Use the triple scalar product to verify that the three given vectors are coplanar.
$$\vec u=(1,-2,4)$$, $$\vec v=(2,0,1)$$, $$\vec w=(5,-2,6)$$

Answer

**step1** Understanding the problem

The problem asks us to determine if three given vectors, $$\vec u=(1,-2,4)$$, $$\vec v=(2,0,1)$$, and $$\vec w=(5,-2,6)$$, are coplanar. We are specifically instructed to use the triple scalar product as the method for verification.

**step2** Recalling the condition for coplanarity

Three vectors are considered coplanar if they lie on the same plane. Mathematically, this condition is met if and only if their triple scalar product is equal to zero.
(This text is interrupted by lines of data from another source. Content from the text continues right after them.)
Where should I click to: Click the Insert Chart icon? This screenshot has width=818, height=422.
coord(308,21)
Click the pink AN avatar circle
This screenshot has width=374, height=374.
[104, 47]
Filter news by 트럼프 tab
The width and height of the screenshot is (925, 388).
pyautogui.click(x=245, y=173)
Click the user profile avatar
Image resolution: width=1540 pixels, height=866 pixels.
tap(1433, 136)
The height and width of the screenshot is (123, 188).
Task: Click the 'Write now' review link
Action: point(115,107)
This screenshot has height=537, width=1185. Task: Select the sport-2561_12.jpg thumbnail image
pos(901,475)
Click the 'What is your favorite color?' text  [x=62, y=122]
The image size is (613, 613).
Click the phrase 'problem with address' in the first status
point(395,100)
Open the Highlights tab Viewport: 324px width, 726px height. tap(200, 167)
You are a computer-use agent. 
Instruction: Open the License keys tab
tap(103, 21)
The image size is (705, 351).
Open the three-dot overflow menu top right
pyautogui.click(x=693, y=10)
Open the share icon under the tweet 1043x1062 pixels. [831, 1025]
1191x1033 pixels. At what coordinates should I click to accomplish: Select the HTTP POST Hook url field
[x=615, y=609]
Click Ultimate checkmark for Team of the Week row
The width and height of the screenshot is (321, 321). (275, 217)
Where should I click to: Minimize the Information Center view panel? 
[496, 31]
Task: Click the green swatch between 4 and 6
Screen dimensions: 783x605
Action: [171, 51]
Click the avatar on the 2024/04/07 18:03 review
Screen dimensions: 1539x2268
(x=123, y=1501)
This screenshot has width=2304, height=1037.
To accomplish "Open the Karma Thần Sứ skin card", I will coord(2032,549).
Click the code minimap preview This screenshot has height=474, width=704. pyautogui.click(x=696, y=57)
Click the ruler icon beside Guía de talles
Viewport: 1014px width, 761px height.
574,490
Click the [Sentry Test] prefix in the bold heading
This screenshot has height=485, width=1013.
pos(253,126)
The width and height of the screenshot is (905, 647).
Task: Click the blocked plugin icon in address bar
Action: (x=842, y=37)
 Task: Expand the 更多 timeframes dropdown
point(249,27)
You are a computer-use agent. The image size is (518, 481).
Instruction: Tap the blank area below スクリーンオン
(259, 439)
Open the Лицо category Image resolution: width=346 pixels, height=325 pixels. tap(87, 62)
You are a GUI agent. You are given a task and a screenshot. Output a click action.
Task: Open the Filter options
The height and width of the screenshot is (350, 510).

The triple scalar product of vectors $$\vec u$$, $$\vec v$$, and $$\vec w$$ can be calculated as the determinant of the 3x3 matrix formed by their components:

$$ \vec u \cdot (\vec v \times \vec w) = \begin{vmatrix} u_1 & u_2 & u_3 \\ v_1 & v_2 & v_3 \\ w_1 & w_2 & w_3 \end{vmatrix} $$
**step3** Setting up the determinant for calculation

We will arrange the components of the given vectors into a 3x3 matrix.
For $$\vec u=(1,-2,4)$$, the first row is (1, -2, 4).
For $$\vec v=(2,0,1)$$, the second row is (2, 0, 1).
For $$\vec w=(5,-2,6)$$, the third row is (5, -2, 6).
The determinant to be calculated is:

$$ \begin{vmatrix} 1 & -2 & 4 \\ 2 & 0 & 1 \\ 5 & -2 & 6 \end{vmatrix} $$
**step4** Calculating the triple scalar product using the determinant

To calculate the determinant of a 3x3 matrix $$\begin{vmatrix} a & b & c \\ d & e & f \\ g & h & i \end{vmatrix}$$, we use the formula $$a(ei - fh) - b(di - fg) + c(dh - eg)$$.
Let's apply this formula to our matrix:
$$ 1 \cdot ((0)(6) - (1)(-2)) - (-2) \cdot ((2)(6) - (1)(5)) + 4 \cdot ((2)(-2) - (0)(5)) $$
First, calculate the term associated with the element '1':
$$ 1 \cdot (0 - (-2)) = 1 \cdot (0 + 2) = 1 \cdot 2 = 2 $$
Next, calculate the term associated with the element '-2':
$$ -(-2) \cdot (12 - 5) = 2 \cdot (7) = 14 $$
Finally, calculate the term associated with the element '4':
$$ 4 \cdot (-4 - 0) = 4 \cdot (-4) = -16 $$
Now, we sum these results:

$$ 2 + 14 - 16 = 16 - 16 = 0 $$

The value of the triple scalar product is 0.

**step5** Verifying coplanarity

Since the triple scalar product of the three vectors $$\vec u$$, $$\vec v$$, and $$\vec w$$ is 0, this confirms that the vectors are coplanar. The condition for coplanarity has been met.